→ **Problem A**:
According to the forum comment on LDL-C and statins, what does a high saturated fat diet do besides increasing LDL-C levels? List each item the comment names.
→ **Problem B**:
Write a continuation of the forum comment on LDL-C and statins, starting right after its final sentence.

→ **Quoted passage**:
----------------
You've introduced an additional super complex variable (diet) where there
should be none (blood level of LDL-C). I do not dispute accuracy of atheroma
measurements at all. This is easy enough technicality.

What is this "LDL diet" anyway? Do you feed animals with lipids?

If you mean high saturated fat diet, then that's a different beast. It does
many more things than just increase LDL-C levels - it also increases TG
levels, LDL levels in total, places metabolic burden on liver and more
interesting things.

Even there, the trials are rightly calling these levels _correlates_. Not
causes. And it is not a pedantic point, it is critical and informs the way we
should be dealing with related CVD.

Secondary prevention wrt statins, hmm, I see one good USPTF study. It includes
primary prevention too and has well defined results which are mildly positive.

It actually says you're not allowed to attribute statin results to LDL-C
levels as LDL-C dose/response strategies were not superior to plain fixed
dose. More importantly, this area has not been evaluated with enough power.
----------------
[Data entries]
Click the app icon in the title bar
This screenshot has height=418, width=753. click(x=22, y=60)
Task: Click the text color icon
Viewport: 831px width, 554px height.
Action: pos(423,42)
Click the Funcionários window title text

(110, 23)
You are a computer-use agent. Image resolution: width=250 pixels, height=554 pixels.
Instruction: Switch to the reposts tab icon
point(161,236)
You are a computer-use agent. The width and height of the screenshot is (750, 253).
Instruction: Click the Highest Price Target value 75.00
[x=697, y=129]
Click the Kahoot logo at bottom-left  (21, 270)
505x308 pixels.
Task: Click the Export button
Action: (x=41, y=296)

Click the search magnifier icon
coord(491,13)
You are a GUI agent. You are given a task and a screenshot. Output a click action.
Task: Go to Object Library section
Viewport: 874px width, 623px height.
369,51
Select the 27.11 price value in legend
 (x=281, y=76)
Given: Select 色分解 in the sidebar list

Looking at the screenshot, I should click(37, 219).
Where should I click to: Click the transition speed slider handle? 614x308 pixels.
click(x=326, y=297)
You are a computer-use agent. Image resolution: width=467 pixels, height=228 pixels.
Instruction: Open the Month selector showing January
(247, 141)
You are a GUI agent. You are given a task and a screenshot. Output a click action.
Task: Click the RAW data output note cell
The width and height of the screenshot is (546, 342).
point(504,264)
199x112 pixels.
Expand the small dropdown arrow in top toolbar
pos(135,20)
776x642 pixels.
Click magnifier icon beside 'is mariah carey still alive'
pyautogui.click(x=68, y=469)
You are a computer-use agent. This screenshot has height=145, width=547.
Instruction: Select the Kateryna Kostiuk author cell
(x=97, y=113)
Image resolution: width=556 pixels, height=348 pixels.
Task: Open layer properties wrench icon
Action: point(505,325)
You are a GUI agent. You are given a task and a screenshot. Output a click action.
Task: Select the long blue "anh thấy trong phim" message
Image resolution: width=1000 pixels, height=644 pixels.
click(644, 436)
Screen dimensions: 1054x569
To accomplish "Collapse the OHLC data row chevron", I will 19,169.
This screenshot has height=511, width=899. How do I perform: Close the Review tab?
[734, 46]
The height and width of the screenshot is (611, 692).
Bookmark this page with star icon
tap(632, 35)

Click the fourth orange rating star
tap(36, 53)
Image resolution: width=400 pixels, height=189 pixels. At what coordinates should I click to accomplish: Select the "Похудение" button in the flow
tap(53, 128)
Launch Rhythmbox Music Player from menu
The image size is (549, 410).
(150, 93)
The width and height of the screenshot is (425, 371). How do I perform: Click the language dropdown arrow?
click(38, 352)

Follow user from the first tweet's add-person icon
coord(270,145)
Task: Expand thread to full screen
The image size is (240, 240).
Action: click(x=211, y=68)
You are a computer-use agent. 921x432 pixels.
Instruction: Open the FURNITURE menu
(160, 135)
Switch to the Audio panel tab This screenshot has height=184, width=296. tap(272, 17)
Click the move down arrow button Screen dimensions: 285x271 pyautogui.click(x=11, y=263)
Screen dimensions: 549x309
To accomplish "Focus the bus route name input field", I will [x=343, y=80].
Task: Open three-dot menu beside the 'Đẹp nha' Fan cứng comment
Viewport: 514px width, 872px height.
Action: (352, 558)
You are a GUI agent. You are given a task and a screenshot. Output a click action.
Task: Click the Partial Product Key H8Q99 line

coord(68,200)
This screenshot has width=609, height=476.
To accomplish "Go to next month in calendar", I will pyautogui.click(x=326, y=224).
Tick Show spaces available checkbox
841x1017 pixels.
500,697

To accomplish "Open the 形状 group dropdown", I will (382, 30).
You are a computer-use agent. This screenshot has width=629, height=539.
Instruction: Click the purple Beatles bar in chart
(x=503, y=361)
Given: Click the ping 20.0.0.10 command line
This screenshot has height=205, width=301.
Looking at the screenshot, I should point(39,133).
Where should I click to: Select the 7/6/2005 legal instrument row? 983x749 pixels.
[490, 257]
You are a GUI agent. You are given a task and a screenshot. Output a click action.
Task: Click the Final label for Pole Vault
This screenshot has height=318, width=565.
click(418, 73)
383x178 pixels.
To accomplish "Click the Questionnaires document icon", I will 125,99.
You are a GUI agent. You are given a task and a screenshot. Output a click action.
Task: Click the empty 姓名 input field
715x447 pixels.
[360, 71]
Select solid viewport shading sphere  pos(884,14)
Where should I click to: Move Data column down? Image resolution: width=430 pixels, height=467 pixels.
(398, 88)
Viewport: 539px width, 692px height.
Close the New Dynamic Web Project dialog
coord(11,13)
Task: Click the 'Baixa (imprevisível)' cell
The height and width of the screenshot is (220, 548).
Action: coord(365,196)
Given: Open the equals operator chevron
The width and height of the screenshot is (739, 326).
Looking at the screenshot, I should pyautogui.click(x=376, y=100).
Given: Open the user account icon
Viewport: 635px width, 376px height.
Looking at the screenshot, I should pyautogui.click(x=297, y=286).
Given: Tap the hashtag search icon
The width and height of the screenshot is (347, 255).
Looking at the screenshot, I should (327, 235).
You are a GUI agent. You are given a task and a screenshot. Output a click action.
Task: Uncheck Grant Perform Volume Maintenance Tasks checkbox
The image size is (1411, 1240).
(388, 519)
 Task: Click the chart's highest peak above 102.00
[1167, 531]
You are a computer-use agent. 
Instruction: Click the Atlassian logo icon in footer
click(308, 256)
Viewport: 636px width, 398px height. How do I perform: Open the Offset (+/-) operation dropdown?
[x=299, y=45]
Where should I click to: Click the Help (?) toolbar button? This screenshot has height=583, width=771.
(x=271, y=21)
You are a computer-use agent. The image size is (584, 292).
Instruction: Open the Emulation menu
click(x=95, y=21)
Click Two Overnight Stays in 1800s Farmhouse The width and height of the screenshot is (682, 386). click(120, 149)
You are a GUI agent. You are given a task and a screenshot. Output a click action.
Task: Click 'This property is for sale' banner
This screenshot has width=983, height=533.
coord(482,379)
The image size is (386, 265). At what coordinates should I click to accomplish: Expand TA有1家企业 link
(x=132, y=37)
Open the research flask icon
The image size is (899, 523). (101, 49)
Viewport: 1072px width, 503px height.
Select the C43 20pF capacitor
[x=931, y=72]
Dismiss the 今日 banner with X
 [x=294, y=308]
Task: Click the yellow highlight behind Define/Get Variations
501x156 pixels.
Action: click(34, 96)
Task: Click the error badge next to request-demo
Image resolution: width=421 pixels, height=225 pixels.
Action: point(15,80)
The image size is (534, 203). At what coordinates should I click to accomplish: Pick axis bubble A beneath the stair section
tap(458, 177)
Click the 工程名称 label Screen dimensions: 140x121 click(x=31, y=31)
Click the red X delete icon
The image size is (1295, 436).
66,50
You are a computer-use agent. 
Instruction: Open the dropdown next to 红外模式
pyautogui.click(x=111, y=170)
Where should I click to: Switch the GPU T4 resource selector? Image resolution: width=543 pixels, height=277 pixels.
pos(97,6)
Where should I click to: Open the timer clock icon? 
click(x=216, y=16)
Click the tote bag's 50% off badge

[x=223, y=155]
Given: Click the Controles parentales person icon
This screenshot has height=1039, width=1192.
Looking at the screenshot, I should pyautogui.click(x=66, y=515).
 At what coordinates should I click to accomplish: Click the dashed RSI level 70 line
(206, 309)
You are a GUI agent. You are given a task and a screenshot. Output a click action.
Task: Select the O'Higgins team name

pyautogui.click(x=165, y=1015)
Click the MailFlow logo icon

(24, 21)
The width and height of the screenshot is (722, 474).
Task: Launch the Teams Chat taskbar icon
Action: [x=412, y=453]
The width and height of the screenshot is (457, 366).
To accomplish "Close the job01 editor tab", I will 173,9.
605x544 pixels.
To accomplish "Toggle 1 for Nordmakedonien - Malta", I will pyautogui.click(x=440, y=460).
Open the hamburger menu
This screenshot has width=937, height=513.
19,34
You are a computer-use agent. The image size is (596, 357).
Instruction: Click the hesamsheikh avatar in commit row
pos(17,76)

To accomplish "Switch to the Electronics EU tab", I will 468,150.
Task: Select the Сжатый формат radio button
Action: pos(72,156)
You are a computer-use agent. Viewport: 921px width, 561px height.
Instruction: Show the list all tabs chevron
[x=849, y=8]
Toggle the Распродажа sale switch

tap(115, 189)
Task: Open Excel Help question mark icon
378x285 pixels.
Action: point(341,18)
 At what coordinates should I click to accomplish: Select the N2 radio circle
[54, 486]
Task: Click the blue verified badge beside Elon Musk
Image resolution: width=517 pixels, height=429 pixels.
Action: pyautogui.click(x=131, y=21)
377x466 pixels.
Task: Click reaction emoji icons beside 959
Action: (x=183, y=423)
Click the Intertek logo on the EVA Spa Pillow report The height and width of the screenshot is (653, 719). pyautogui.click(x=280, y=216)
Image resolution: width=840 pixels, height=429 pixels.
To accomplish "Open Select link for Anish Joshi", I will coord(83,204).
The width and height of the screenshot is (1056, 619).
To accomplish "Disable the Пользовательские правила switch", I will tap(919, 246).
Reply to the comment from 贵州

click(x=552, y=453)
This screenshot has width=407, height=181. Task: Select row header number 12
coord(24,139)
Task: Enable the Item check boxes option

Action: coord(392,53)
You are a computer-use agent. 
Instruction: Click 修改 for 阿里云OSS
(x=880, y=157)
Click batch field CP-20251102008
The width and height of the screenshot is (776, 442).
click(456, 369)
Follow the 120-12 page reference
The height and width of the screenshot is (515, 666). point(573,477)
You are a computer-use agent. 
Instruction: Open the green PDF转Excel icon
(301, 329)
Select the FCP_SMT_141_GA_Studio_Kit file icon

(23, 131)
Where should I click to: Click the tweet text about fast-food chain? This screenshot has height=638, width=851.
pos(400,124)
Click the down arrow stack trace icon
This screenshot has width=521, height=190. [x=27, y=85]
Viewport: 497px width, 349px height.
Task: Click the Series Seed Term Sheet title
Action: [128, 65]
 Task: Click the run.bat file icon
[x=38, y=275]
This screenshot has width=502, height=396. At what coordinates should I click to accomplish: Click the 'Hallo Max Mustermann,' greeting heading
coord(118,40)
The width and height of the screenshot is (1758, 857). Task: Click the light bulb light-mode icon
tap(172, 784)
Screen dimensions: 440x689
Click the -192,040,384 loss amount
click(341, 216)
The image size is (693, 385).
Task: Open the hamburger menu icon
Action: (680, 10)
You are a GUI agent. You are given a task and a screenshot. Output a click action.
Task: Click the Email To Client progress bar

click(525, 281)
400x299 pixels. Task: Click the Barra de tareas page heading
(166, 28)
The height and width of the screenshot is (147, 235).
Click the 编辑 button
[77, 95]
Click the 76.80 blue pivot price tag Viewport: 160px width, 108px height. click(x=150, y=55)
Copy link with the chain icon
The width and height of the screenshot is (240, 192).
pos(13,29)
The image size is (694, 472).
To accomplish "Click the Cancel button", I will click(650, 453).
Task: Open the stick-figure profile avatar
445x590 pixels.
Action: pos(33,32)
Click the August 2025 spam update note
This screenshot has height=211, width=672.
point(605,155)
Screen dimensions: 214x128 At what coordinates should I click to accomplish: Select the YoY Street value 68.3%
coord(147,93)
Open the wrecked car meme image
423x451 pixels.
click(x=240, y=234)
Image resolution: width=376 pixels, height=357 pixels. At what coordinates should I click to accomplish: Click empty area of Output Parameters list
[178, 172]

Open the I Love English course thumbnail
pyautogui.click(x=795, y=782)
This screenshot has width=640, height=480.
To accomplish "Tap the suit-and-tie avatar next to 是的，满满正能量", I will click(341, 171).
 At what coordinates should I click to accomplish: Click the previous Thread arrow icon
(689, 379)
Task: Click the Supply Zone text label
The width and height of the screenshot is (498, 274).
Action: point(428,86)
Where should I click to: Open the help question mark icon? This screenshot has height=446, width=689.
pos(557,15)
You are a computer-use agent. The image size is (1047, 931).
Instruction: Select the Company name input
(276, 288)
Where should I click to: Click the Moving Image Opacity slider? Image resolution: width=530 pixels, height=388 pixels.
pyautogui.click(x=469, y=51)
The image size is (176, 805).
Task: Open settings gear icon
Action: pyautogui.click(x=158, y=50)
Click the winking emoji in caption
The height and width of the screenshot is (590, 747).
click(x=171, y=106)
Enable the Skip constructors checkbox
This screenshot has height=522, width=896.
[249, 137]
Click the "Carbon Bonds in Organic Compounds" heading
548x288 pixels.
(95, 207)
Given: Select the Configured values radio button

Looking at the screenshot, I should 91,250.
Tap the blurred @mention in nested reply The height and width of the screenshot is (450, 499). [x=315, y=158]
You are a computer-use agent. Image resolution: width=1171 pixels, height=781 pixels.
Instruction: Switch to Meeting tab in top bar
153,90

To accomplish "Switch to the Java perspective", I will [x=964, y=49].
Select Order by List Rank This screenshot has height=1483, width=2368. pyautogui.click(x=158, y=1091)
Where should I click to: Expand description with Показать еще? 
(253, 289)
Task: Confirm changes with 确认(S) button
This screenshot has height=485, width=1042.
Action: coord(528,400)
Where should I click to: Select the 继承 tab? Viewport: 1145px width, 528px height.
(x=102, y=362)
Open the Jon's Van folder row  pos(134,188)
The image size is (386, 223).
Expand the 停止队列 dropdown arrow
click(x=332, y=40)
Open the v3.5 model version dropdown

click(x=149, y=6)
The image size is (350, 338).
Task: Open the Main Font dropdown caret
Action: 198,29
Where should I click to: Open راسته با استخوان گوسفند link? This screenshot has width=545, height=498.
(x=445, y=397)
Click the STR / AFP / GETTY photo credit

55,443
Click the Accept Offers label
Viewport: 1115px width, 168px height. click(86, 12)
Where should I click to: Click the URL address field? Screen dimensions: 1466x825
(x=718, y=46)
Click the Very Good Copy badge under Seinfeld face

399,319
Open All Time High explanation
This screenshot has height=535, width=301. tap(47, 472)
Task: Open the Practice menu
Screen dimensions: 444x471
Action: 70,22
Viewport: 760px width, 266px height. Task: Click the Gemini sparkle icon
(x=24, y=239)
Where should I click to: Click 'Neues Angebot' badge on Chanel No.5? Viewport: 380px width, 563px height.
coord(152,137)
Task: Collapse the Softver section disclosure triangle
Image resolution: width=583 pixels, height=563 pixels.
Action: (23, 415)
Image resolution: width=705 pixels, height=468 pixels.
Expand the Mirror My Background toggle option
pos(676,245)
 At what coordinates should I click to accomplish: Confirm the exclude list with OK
----------------
→ **Answer space A**:
- Increases TG levels
- Increases LDL levels in total
- Places metabolic burden on the liver

→ **Answer space B**:
[https://jamanetwork.com/journals/jama/fullarticle/2584057](https://jamanetwork.com/journals/jama/fullarticle/2584057)

Key point 1b. No dose response, likely no direct causation. Suspected
mechanism is thus different from direct LDL-C levels. Most importantly:
"Benefits of statins did not appear to be restricted to patients with severely
elevated lipid levels, because similar effects were observed in subgroups
stratified according to baseline levels."

We have barely enough statistical power to say they're superior, not even
figure out the dosage in 3 levels.

Interesting fact there being that biggest trials reported smallest relative
risk reduction. (~15% with pretty big error bars on this.) Absolute risk
values are even more funny, like ~0.5% reduction... in high risk groups.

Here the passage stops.